Aferré su mano y crucé la calle, caminé más lento y me detuve al ver que mis queridos árboles de paraíso ya no existían.  Balanceé varias veces los ojos, buscando como si no fuera posible, porque me pareció que no era esa la calle, las veredas eran para mí mas anchas, con mucho pasto, y con mis árboles.  Tanto disfrutaba corriendo por ellas cuando niña, registrando con mis manos cada textura para así jamás olvidarme de nada.  Y ahora, nada, era lo que quedaba.  Como una caricia consoladora me llegó el ver que aún estaban las baldosas rosadas de entonces.  Todo había cambiado.  La humilde casa que combinaba, como mi padre podía y su magro sueldo permitía, cemento madera y chapas inclusive acartonadas, había desaparecido.  Una imponente construcción de dos plantas se enseñoreaba pisoteando mis recuerdos.  Sólo en un rincón, como si alguien se hubiera apiadado del pasado estaba la pared intacta del dormitorio de mis padres, la reja usada que papá compró cuando el barrio dejaba de ser seguro para proteger el ventanal con la vieja persiana de madera que también estaba.  La misma reja de la que mi padre había enganchado el cartel de venta "Dueño vende esta propiedad".  Dos veces volví de la mano de mi niña antes de irnos.  Quería guardar para siempre, para lo que quede, la imagen de esa ventana. 
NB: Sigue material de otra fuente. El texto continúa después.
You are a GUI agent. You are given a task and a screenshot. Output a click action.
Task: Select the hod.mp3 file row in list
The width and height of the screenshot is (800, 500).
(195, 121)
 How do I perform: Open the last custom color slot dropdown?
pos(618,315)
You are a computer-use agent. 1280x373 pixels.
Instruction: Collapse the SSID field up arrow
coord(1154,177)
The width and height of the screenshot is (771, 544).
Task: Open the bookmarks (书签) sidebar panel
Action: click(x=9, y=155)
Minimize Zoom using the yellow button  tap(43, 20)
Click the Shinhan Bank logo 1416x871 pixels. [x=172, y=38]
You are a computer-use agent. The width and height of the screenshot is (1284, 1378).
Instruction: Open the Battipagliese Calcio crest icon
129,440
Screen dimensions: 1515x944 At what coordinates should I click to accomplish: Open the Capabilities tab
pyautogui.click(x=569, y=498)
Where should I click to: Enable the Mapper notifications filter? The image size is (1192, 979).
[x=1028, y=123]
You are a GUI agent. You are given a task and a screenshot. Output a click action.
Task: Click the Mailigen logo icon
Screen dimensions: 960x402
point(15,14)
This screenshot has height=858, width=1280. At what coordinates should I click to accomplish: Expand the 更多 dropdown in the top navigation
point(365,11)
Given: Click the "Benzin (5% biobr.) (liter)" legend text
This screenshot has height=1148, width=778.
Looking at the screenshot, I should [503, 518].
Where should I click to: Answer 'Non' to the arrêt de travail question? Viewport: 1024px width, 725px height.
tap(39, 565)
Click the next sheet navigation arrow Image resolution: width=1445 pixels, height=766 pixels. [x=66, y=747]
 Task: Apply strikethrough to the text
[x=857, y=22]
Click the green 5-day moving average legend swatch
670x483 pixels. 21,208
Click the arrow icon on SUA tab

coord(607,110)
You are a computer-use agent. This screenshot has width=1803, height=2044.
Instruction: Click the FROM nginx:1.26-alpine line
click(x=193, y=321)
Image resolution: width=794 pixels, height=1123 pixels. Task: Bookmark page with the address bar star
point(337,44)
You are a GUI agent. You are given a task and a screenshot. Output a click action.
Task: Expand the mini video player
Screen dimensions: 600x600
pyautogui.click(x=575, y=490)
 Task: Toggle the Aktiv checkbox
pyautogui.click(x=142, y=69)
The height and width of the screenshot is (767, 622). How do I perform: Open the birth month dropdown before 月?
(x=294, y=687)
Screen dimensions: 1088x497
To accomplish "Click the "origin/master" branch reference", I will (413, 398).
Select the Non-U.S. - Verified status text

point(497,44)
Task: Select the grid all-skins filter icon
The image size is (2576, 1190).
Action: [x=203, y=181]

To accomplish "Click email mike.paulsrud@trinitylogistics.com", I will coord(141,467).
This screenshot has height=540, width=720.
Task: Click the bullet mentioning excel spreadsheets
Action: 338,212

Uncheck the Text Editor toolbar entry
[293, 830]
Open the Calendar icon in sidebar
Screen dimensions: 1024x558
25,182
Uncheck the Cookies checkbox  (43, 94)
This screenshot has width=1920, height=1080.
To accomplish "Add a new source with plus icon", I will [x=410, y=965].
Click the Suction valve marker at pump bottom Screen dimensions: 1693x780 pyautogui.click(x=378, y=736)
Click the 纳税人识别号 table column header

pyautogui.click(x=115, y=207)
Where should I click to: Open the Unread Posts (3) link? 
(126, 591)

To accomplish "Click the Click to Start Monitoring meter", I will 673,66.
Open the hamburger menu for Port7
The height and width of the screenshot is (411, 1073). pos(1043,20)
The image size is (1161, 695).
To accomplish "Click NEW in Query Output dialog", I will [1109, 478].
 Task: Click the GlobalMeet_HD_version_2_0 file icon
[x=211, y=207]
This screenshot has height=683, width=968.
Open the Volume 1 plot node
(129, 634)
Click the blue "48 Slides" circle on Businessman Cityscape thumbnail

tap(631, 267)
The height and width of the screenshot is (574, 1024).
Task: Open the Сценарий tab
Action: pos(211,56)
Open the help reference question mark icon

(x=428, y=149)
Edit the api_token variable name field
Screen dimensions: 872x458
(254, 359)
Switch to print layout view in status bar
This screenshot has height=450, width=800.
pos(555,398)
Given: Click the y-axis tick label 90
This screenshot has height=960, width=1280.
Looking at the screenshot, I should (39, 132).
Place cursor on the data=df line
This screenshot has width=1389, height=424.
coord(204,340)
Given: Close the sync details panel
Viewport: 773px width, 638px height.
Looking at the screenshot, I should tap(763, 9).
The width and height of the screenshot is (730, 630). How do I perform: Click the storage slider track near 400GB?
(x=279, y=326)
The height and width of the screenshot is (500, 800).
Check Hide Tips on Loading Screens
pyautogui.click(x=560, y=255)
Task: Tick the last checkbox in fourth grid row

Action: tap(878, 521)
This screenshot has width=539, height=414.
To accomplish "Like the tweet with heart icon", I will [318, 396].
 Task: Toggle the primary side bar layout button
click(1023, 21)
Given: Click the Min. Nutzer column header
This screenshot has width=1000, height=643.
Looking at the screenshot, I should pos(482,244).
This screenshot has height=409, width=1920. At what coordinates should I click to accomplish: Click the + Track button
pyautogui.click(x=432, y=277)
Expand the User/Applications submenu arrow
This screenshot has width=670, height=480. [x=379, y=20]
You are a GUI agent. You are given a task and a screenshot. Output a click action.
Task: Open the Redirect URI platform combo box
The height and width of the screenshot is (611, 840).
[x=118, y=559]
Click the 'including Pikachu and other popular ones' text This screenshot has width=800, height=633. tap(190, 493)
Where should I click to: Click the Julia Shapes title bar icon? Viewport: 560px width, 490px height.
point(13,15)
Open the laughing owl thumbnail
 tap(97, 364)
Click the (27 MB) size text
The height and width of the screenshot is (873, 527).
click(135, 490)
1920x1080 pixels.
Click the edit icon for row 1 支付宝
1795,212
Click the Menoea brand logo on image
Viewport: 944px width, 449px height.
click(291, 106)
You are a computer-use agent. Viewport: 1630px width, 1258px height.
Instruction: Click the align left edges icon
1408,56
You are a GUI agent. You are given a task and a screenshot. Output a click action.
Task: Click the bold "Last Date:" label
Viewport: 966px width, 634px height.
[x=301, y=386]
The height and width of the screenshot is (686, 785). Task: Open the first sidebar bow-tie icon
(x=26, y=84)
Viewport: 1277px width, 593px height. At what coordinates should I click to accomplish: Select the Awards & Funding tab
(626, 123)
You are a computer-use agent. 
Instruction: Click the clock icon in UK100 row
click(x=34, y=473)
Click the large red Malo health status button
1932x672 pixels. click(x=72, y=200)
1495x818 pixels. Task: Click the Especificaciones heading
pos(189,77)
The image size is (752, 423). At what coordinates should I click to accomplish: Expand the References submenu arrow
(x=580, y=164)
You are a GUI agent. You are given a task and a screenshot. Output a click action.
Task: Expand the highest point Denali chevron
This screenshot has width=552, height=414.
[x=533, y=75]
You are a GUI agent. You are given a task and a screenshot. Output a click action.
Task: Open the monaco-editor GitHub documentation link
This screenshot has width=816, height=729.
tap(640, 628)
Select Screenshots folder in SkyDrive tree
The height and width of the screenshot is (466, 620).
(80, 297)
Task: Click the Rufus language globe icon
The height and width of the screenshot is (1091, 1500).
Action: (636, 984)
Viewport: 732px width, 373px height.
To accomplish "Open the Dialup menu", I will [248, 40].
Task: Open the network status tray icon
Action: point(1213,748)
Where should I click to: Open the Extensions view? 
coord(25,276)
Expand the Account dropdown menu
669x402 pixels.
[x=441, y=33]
En ese momento mi niña se detuvo. Y mi hija, comprendiendo, soltó mi mano para abrazarme fuerte y decirme "Es hermosa tu casa".  Le respondí que mi casa no era así, que la habían cambiado muchísimo, que sólo quedaba la ventana.  Entonces me dijo "Es hermosa la ventana mamá, te quiero".  Fue el momento en que supe que soy definitivamente afortunada.